Das weiße, luftige Netz legte sich jetzt um Sophies Beine und band sie zusammen. Unbewusst hob sie die Arme und legte die rechte Hand auf die linke Schulter und die linke Hand auf die rechte Schulter. Die Hexe nickte anerkennend.
Sophie schloss die Augen und sah Wolken. Ohne zu wissen, woher, hatte sie ihre Namen parat: Zirrus, Zirrokumulus, Altostratus und Stratokumulus, Nimbostratus und Kumulus. Alle unterschiedlich und jeder Typus mit einzigartigen Merkmalen und Eigenschaften. Und plötzlich wusste sie, wie sie sie nutzen konnte, formen und beeinflussen und bewegen.
Bilder flackerten auf.
Standen hell leuchtend vor ihrem inneren Auge.

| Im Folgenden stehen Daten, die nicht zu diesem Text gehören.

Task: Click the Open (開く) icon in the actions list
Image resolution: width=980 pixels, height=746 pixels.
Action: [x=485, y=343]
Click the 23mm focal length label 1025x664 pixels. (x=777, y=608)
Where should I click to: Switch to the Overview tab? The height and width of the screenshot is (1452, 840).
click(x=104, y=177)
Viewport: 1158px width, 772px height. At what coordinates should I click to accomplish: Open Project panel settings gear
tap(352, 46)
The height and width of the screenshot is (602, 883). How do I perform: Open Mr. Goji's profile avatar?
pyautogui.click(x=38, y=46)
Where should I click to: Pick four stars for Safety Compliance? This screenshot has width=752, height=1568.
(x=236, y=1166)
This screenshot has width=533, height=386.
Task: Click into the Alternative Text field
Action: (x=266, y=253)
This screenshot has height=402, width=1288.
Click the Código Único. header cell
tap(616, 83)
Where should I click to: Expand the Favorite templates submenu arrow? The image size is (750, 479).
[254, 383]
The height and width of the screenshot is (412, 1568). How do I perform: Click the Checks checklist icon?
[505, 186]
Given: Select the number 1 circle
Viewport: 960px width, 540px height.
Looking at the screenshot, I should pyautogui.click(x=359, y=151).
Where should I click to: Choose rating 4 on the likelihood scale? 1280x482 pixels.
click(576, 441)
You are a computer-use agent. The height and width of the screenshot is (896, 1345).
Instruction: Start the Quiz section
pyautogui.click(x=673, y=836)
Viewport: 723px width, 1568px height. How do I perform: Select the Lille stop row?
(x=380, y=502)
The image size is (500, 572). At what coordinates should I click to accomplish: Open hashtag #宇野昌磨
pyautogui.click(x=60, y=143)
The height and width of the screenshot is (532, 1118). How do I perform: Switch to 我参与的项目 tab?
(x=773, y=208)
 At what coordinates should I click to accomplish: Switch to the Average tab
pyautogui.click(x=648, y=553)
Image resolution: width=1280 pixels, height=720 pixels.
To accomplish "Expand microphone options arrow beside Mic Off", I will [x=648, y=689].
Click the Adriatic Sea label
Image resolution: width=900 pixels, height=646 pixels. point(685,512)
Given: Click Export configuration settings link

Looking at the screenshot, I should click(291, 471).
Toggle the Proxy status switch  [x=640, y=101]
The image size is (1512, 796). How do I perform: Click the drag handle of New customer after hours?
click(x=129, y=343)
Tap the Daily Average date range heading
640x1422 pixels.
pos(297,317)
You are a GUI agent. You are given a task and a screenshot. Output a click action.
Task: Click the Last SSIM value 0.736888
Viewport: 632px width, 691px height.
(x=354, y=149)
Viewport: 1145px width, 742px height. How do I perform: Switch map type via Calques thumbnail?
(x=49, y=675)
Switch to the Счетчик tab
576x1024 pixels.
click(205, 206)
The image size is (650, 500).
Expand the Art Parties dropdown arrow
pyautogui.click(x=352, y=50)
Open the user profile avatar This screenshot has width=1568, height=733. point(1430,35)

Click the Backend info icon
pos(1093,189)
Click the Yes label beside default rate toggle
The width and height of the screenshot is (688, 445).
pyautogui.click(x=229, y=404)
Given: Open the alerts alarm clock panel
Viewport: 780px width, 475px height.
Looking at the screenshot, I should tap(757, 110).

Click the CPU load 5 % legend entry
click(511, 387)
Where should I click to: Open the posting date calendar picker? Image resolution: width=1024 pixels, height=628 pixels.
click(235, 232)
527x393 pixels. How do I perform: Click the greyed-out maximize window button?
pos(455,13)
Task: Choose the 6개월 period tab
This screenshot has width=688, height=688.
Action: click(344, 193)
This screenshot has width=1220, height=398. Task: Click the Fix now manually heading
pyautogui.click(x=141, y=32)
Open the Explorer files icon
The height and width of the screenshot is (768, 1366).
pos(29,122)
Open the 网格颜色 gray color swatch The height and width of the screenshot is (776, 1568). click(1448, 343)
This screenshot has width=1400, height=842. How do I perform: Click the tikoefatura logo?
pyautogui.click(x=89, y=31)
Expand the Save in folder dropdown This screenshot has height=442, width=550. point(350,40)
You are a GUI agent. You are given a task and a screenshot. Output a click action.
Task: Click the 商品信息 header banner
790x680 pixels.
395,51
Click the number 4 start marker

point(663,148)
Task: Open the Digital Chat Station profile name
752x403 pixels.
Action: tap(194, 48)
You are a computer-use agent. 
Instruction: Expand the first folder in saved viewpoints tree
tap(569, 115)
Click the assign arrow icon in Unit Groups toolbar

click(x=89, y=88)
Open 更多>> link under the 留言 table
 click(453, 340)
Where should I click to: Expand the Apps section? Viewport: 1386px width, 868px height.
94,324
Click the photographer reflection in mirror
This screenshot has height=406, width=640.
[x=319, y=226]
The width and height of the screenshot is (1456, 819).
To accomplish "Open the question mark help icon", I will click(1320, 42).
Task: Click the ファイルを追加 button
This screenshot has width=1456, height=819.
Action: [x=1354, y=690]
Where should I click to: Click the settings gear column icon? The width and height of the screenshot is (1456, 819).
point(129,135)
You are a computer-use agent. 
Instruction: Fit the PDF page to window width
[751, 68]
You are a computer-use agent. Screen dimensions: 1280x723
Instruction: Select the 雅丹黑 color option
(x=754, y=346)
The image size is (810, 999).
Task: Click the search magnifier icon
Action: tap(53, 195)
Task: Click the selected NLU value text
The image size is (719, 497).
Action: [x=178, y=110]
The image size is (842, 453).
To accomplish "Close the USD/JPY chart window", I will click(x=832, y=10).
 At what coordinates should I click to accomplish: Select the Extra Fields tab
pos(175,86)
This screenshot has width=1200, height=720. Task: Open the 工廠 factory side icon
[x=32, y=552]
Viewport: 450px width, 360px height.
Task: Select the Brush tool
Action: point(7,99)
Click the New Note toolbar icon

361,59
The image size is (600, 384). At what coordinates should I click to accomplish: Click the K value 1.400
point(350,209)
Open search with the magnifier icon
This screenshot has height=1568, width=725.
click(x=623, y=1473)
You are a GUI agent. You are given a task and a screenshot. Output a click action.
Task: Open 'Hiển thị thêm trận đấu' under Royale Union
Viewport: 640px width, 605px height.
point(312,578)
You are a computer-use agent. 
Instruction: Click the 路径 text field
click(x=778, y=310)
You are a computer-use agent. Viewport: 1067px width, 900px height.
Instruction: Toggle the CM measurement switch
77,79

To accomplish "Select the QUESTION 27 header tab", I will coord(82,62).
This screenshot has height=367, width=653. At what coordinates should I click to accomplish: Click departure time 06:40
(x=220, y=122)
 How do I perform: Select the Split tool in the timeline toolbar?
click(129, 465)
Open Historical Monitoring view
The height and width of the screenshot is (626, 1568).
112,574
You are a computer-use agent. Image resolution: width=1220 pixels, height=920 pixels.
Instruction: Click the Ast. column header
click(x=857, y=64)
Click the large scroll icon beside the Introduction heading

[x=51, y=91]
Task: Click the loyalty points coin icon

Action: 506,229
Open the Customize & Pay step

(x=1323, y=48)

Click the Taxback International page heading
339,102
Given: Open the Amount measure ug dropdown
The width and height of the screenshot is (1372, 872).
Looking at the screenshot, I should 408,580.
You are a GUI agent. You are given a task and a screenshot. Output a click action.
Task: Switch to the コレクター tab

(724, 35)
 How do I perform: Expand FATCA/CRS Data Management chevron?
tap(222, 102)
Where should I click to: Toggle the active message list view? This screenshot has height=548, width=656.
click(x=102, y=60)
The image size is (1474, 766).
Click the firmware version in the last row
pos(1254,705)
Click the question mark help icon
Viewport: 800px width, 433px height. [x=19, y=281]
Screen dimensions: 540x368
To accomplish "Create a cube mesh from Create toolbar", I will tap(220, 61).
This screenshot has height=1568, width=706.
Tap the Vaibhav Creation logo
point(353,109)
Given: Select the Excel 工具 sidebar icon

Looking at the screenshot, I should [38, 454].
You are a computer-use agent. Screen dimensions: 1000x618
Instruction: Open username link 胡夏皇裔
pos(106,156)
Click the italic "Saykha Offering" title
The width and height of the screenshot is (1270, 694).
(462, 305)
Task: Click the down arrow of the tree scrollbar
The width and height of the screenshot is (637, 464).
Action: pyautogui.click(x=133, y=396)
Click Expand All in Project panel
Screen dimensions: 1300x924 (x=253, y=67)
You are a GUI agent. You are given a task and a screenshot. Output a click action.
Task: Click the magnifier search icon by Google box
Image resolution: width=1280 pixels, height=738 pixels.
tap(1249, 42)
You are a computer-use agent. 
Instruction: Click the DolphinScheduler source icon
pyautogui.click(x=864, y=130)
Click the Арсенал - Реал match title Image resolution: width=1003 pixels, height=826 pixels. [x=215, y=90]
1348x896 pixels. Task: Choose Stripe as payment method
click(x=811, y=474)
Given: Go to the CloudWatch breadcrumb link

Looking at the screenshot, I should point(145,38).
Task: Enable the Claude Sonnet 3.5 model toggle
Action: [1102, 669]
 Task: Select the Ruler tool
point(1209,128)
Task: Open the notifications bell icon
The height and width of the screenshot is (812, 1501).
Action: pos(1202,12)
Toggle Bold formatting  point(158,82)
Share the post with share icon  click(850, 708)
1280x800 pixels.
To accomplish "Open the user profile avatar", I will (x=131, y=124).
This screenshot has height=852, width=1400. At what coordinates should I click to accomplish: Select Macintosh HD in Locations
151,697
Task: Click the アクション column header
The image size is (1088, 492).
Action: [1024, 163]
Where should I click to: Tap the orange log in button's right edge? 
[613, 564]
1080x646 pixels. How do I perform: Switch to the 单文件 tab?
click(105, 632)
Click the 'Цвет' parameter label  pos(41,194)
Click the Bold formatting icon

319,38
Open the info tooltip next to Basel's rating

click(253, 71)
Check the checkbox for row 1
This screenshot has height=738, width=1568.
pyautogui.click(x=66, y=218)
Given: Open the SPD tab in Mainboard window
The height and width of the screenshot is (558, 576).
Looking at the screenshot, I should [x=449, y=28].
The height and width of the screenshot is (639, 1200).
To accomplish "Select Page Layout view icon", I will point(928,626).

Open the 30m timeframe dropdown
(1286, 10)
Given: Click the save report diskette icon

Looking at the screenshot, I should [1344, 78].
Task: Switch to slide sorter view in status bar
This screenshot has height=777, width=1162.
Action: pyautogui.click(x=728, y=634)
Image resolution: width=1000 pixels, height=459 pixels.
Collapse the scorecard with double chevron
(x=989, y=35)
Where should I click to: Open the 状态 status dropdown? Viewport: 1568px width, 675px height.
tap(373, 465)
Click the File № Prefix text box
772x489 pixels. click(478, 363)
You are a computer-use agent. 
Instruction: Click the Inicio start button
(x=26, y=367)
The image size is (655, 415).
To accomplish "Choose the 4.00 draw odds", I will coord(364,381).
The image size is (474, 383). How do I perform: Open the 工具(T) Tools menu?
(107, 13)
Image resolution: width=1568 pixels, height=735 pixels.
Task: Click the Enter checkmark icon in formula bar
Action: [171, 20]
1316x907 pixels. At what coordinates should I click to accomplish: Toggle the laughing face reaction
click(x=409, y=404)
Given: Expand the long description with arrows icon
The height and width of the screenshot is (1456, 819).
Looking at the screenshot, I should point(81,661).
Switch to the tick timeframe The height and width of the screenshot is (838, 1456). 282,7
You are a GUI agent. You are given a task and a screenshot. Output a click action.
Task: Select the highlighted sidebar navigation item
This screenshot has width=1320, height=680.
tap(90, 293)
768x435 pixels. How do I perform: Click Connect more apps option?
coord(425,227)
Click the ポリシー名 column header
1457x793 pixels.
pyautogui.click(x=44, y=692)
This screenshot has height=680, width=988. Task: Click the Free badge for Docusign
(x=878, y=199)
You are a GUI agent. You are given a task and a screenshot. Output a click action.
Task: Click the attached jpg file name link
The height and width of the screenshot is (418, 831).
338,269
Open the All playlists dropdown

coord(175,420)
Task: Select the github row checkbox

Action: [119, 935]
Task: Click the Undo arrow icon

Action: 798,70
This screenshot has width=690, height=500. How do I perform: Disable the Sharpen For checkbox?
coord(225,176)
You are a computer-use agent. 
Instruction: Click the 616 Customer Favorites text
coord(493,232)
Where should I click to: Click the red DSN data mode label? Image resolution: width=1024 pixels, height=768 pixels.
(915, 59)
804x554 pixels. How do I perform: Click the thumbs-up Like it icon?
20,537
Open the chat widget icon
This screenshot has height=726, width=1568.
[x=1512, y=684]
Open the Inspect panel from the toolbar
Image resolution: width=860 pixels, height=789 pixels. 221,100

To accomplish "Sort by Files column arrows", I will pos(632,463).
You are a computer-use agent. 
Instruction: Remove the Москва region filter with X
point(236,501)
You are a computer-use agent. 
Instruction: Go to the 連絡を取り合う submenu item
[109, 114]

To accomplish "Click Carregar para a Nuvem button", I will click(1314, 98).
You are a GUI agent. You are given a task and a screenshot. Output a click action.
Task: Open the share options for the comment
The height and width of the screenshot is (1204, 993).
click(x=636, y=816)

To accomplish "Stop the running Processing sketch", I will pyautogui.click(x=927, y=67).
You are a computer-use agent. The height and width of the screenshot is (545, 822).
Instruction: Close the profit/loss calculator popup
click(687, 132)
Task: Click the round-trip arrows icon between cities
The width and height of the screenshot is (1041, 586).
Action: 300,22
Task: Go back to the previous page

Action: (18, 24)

Sie sah eine sehr kleine Frau unter einem klaren, blauen Himmel stehen und eine Hand heben, und dann bildete sich direkt über ihr eine Wolke. Regen fiel auf ein ausgedörrtes Feld.
Das nächste Bild.
Ein großer, bärtiger Mann stand am Ufer eines Meeres und hob die Hand und ein kräftiger Wind teilte die Wogen.
Und das nächste.
Eine junge Frau stoppte mit einer einzigen Handbewegung einen tobenden Sturm, lief in eine windschiefe Hütte und holte ein Kind heraus. Einen Herzschlag später fraß der Sturm das Haus auf.
Sophie beobachtete die Szenen und lernte daraus.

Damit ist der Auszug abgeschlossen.